WHAT YOU WILL DO
According to the investment banking article, what combined market share of global investment banking fees did the top five Wall Street banks reach last year?

World Series Rays Phillies Baseball

World series: how well does it travel?

It’s funny how American teams always seem to win the World Series . The competition in global investment banking may be a little more international, but the apparent world domination by US investment banks might be equally misleading. Perhaps the US banks will find out that, a little like their home-grown sports, they don’t travel so well.

That sounds absurd when you consider how the big Wall Street banks flattened their European competitors in investment banking last year. They filled the top five slots in the ranking of global investment banking fees for the first time since 2009 and their combined market share of 34% reached its highest level since before the financial crisis, according to Dealogic. The top five European banks could scarcely muster 20% between them (as per this chart):

Top 20 Global

In their home market, the big five US banks took the top five slots as well and in Europe they hammered the local competition, filling five of the top eight slots with their highest market share in a decade.

It looks like what a US banker might call a “shutout”, an American word for a “clean sheet” in football, or possibly a “slam dunk”. Whatever you call it, US banks appear to be tightening their grip on the world of investment banking as, one by one, their European rivals are forced to retire hurt.

But the closer you look, the less convincing this global domination becomes: once you strip away the huge in-built home advantage that US banks enjoy they seem far less confident playing away from home. In fact, on away form, it’s the Europeans banks that are punching above their weight. This poses presents both a threat and an opportunity to US and European banks alike.

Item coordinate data
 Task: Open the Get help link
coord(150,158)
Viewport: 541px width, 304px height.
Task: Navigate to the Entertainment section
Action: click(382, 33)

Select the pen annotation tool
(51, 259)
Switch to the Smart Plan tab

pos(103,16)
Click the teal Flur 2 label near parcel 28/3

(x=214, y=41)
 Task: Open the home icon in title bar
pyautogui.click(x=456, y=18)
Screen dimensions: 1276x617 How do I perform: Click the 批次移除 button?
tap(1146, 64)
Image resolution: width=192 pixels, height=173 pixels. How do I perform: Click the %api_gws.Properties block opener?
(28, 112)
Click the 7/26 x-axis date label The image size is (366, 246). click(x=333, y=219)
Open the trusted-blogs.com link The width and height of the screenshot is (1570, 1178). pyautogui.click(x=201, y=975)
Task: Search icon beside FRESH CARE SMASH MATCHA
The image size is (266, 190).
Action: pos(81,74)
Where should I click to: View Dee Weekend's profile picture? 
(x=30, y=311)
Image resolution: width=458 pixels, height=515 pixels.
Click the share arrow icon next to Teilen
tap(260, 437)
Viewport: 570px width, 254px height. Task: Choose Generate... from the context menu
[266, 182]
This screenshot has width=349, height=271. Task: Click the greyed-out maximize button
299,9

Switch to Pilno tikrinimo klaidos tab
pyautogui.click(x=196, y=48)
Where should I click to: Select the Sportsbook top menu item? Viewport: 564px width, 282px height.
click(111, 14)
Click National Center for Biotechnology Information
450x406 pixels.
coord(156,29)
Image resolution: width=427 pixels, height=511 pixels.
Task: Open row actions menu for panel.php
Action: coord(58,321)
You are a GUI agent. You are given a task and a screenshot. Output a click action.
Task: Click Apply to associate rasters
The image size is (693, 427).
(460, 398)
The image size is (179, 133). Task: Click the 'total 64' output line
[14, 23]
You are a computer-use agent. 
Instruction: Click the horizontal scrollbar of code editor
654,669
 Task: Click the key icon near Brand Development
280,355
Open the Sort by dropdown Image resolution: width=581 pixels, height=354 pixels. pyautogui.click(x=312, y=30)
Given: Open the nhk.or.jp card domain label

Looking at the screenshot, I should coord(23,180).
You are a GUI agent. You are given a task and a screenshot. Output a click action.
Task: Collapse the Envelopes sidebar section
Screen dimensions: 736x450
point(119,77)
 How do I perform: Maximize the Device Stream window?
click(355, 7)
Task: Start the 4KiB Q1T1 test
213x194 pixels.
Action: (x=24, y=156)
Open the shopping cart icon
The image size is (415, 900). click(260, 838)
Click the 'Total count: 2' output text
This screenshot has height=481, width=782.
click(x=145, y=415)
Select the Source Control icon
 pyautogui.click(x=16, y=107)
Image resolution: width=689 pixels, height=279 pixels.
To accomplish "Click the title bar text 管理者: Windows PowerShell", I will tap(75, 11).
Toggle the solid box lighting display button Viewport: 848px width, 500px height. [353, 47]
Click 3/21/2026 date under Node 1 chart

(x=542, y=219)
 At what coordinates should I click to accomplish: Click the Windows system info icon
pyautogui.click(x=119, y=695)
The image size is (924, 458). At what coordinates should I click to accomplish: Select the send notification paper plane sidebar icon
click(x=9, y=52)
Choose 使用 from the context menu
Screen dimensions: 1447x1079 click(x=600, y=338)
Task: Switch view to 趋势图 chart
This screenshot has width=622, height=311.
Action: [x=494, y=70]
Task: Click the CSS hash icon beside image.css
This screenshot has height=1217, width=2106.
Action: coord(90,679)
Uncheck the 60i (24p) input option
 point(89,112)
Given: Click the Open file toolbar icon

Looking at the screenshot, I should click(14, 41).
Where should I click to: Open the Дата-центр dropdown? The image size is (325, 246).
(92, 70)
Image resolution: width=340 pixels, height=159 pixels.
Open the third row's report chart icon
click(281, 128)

TASK RESPONSE
34%, their highest level since before the financial crisis.